## Exercise objective
Copy the passage of the Y-Balance Test description between "Butler RJ, Lehr" and "health. 2013 Sep;5(5):417-22.", inclusive.

Y-Balance Test | Postural Control | Return to Play (RTP) Testing
The Y-Balance Test is a shortened version of the star excursion balance test. It is reduced to test the anterior, posteromedial, and posterolateral reach.
According to a study by Plisky et al. (2006), the Y-balance test has excellent inter-rater reliability between 0.48 – 0.78.
To conduct the test place three strips of tape on the ground in a Y shape. The angles between the anterior stripe and both posterior stripes are 135° with 45° between the two posterior stripes. Before the actual test is started, the patient is allowed to make 4-6 practice trials in each direction. For the actual test, the patient has 3 official test moments after which your patient can rest for 5 minutes.
For the anterior reach, the stance foot is placed with the toes at the zero mark position of the anterior-reach direction line. For the posteromedial and posterolateral reaches, the heel is placed at the zero mark position of the anterior-reach direction line.
To start, have your patient stand barefoot on one limb with his hands on the hips and ask him to try to reach as far as possible along the tape stripe. He or she needs to perform three trials standing on the right foot reaching in the anterior direction followed by three trials standing on the left foot reaching in the anterior direction. This procedure was repeated for the posteromedial and the posterolateral reach directions. The tape should be only touched lightly with the toes and the examiner marks the most distal point of contact on the tape. A trial is not considered complete if the participant touches the tape heavily, comes to rest at the midpoint, has to make contact with the ground to maintain balance, or shifts the foot of the stance limb.
To score the Y-Balance test, first calculate the average reach distance in each direction in centimeters, by taking the average of the three trials for each direction. So you should have 6 values; 3 for the left leg, and 3 for the right leg.
Then, calculate the distance in each direction as a percentage by taking the average distance in each direction, divided by the patient’s leg length, multiplied by 100.
This test can be useful and helpful for clinicians to determine deficits and asymmetries in individuals, as well as assist in the return-to-play decision-making process. For example, a study by Butler et al. (2013) concluded that college football players who had a composite score below 98.6% were 3.5 times more likely to get injured. Plisky et al. (2006) found that an anterior reach asymmetry of greater than 4cm predicted individuals at higher risk for lower limb injuries in basketball players.
Be aware however that there is a huge variance in performance and injury risk between sports and sexes, which is why no clear cut-off values for asymmetry are described.
Other useful performance tests that you might want to check out:
Plisky PJ, Gorman PP, Butler RJ, Kiesel KB, Underwood FB, Elkins B. The reliability of an instrumented device for measuring components of the star excursion balance test. North American journal of sports physical therapy: NAJSPT. 2009 May;4(2):92.
Butler RJ, Lehr ME, Fink ML, Kiesel KB, Plisky PJ. Dynamic balance performance and noncontact lower extremity injury in college football players: an initial study. Sports health. 2013 Sep;5(5):417-22.

## Material supplied

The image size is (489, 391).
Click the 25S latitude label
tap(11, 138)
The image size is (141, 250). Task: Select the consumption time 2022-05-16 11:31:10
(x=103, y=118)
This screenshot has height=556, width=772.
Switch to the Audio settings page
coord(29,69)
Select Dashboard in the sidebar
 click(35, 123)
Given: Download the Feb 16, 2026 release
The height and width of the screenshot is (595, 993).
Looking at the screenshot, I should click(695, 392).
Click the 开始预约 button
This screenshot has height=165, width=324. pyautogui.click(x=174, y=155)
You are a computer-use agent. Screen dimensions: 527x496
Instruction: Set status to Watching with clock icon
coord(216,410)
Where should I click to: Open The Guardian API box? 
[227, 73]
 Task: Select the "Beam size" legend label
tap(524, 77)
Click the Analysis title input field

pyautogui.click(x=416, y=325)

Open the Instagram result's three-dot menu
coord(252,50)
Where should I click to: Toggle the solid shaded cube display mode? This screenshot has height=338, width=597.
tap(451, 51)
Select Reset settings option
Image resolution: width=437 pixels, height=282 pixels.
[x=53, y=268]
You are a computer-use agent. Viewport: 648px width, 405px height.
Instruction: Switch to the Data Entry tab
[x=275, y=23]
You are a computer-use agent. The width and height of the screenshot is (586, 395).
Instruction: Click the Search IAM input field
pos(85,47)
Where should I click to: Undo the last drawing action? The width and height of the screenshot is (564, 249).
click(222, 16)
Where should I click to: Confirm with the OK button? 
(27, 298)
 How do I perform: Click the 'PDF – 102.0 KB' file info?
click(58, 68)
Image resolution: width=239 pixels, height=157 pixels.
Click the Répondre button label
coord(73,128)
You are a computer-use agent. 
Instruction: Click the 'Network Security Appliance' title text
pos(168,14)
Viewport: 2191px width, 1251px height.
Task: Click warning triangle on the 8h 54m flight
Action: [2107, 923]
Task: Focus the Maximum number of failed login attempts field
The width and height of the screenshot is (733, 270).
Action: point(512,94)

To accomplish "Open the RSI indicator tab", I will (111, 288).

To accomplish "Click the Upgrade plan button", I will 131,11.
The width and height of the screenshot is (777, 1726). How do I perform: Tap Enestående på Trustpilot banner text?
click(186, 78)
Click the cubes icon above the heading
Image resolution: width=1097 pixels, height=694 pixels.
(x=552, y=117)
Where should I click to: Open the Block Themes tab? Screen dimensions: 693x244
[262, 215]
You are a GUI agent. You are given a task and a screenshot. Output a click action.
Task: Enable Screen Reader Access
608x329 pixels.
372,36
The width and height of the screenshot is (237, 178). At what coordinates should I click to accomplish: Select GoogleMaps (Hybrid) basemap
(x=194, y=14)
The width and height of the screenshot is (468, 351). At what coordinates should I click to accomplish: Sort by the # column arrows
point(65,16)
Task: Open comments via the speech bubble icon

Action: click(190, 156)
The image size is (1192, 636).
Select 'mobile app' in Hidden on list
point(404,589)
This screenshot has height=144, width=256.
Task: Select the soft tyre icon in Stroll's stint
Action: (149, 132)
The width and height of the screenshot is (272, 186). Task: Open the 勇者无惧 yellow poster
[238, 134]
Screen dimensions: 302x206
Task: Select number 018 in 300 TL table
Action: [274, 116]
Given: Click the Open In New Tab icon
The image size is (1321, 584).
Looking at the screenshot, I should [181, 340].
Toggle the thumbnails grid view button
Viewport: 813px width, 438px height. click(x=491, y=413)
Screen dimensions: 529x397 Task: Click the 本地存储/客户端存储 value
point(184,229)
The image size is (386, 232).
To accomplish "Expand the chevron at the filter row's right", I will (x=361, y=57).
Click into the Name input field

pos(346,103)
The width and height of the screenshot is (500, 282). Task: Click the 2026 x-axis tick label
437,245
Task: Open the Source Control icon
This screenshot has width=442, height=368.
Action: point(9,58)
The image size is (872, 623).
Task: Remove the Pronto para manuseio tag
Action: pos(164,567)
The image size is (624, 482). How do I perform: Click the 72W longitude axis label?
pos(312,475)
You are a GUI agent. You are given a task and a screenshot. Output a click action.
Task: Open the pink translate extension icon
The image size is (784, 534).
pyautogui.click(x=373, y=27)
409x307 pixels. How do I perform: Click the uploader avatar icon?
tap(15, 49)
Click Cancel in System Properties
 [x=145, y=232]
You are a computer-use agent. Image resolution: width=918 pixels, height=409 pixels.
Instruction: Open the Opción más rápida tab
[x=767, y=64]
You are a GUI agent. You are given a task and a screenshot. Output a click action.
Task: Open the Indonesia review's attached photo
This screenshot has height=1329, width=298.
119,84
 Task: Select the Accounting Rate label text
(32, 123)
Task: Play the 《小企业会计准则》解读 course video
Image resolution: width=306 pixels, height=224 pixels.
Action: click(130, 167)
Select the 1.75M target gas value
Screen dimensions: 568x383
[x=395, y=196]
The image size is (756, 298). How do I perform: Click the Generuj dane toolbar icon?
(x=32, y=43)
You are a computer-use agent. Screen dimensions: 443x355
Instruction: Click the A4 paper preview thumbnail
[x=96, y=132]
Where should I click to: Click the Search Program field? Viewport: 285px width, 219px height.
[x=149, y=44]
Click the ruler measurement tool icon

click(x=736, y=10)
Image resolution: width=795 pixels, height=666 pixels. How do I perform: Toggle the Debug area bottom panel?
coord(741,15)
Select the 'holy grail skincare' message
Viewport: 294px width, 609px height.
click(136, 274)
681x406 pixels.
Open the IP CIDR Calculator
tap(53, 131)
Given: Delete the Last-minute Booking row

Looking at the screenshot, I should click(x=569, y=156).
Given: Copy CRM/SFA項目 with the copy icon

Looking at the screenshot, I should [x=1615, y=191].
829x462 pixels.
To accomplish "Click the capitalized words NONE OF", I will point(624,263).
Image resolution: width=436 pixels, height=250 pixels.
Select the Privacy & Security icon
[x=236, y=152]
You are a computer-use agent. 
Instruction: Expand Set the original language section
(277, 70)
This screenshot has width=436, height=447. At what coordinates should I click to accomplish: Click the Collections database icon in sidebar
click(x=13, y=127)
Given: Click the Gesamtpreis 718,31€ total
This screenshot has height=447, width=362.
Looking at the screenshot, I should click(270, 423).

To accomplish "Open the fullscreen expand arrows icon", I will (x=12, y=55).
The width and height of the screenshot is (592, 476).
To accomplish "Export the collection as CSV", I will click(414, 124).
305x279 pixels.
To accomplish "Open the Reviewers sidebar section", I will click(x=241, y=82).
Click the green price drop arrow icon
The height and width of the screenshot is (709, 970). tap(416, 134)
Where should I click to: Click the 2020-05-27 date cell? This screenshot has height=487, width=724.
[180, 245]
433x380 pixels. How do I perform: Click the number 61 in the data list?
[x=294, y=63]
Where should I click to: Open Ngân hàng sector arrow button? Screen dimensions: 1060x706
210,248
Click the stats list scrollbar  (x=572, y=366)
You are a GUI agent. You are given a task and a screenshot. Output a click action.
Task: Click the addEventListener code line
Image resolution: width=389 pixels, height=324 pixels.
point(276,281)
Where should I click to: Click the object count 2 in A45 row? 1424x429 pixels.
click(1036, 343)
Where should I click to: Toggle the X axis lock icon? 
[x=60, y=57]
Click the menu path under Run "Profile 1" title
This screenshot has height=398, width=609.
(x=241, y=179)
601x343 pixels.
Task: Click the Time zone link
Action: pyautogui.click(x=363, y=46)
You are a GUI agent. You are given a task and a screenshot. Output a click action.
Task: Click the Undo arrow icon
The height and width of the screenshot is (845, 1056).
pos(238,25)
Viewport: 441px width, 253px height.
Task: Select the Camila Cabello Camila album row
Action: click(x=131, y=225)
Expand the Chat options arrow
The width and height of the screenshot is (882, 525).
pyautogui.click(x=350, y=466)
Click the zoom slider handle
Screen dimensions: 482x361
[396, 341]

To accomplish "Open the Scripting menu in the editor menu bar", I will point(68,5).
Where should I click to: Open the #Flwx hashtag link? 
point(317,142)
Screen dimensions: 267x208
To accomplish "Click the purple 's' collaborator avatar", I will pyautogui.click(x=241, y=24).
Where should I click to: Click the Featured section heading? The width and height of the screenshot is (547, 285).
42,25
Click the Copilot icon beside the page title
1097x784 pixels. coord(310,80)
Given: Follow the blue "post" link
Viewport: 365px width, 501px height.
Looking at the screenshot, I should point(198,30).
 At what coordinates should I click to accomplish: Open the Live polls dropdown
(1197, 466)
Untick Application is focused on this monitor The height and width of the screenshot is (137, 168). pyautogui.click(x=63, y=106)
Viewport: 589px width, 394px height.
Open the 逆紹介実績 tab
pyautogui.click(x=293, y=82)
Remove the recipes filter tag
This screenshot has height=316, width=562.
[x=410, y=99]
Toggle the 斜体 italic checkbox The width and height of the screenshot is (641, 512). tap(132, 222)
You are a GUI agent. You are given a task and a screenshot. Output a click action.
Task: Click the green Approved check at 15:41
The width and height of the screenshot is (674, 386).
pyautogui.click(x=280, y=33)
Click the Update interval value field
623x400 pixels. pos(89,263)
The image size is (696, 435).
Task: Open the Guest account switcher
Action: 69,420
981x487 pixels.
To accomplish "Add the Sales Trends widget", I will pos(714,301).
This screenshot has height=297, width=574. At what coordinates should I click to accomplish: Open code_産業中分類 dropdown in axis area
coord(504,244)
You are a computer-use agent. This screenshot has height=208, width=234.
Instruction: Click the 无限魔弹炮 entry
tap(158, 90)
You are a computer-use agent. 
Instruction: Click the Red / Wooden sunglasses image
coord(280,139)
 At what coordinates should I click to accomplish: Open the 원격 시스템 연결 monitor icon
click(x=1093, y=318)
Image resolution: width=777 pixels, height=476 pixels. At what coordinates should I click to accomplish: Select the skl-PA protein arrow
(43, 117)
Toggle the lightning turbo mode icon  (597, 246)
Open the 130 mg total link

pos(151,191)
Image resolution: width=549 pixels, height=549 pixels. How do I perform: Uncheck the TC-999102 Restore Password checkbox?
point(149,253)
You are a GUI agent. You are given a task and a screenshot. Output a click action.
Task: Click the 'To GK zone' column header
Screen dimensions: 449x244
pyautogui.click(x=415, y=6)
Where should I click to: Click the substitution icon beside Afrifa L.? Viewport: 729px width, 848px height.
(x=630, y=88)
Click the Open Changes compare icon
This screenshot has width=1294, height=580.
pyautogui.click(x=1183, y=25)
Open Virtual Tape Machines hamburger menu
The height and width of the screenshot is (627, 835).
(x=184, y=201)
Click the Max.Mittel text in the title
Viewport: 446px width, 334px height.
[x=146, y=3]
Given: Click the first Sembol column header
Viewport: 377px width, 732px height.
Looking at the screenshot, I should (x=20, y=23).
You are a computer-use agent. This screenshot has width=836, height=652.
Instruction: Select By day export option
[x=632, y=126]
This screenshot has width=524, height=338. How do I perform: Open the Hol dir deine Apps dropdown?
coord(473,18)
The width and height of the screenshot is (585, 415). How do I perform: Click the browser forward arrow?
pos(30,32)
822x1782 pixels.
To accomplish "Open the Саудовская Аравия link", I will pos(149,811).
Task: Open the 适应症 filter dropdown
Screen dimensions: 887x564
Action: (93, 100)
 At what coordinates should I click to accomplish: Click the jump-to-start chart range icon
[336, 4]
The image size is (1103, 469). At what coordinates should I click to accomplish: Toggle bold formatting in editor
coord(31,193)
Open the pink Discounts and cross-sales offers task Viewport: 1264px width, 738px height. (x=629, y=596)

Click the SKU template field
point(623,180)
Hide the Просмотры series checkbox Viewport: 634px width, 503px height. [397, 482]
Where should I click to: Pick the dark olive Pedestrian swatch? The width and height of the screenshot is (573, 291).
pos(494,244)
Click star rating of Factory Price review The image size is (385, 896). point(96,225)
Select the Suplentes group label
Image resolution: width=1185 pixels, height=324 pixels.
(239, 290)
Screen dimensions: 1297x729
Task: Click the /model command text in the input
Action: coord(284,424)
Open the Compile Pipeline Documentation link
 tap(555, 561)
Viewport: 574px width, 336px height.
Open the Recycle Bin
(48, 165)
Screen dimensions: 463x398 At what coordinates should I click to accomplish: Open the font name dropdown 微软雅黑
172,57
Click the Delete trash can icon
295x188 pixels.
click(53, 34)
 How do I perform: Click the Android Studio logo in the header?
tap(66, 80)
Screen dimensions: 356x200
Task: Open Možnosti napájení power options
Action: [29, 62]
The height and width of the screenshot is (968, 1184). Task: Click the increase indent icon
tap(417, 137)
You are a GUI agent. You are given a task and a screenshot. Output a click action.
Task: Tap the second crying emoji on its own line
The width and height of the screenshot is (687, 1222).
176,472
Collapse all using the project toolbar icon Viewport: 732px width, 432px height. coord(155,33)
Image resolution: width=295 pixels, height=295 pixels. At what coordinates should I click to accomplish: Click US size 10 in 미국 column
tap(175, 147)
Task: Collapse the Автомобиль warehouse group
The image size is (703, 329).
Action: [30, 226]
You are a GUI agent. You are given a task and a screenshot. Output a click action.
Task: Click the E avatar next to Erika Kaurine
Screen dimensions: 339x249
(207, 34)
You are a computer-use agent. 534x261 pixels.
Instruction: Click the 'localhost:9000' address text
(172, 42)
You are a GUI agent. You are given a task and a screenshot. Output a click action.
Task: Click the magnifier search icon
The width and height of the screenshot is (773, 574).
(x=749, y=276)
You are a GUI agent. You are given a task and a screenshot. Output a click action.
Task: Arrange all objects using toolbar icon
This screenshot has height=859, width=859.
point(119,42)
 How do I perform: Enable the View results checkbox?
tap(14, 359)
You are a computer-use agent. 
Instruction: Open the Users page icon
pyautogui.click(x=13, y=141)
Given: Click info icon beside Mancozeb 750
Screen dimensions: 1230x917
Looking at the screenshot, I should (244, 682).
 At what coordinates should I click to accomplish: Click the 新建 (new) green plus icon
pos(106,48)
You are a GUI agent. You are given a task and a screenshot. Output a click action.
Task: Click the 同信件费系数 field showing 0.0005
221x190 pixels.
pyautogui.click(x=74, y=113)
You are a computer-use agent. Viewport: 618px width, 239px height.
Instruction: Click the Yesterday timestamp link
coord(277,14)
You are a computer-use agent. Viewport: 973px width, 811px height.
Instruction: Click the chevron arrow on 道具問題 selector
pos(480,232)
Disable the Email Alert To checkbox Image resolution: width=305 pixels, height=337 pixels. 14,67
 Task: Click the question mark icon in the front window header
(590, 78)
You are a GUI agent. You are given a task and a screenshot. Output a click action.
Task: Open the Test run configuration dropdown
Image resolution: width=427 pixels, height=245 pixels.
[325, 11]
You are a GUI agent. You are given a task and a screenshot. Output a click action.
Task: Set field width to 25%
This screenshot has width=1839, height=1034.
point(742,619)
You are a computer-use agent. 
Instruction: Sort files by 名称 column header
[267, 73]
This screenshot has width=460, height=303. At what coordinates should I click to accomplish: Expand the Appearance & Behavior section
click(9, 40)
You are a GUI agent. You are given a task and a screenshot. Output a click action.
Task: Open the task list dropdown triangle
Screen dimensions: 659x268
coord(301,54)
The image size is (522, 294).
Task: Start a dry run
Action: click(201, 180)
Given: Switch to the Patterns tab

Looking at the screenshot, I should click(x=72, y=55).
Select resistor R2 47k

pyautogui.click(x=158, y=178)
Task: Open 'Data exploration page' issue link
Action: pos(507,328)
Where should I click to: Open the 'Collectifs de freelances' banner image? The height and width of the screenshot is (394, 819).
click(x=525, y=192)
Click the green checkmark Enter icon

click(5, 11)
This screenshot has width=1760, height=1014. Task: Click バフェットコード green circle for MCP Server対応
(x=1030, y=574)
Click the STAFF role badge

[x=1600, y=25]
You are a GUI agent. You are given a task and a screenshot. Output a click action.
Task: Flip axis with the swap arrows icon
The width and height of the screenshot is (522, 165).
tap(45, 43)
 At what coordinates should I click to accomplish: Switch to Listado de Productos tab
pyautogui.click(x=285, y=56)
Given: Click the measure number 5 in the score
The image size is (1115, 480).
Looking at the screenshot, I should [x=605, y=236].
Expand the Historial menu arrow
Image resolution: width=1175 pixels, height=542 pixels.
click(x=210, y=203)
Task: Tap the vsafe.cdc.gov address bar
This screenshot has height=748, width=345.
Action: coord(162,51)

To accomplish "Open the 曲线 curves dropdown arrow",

## Written response
Butler RJ, Lehr ME, Fink ML, Kiesel KB, Plisky PJ. Dynamic balance performance and noncontact lower extremity injury in college football players: an initial study. Sports health. 2013 Sep;5(5):417-22.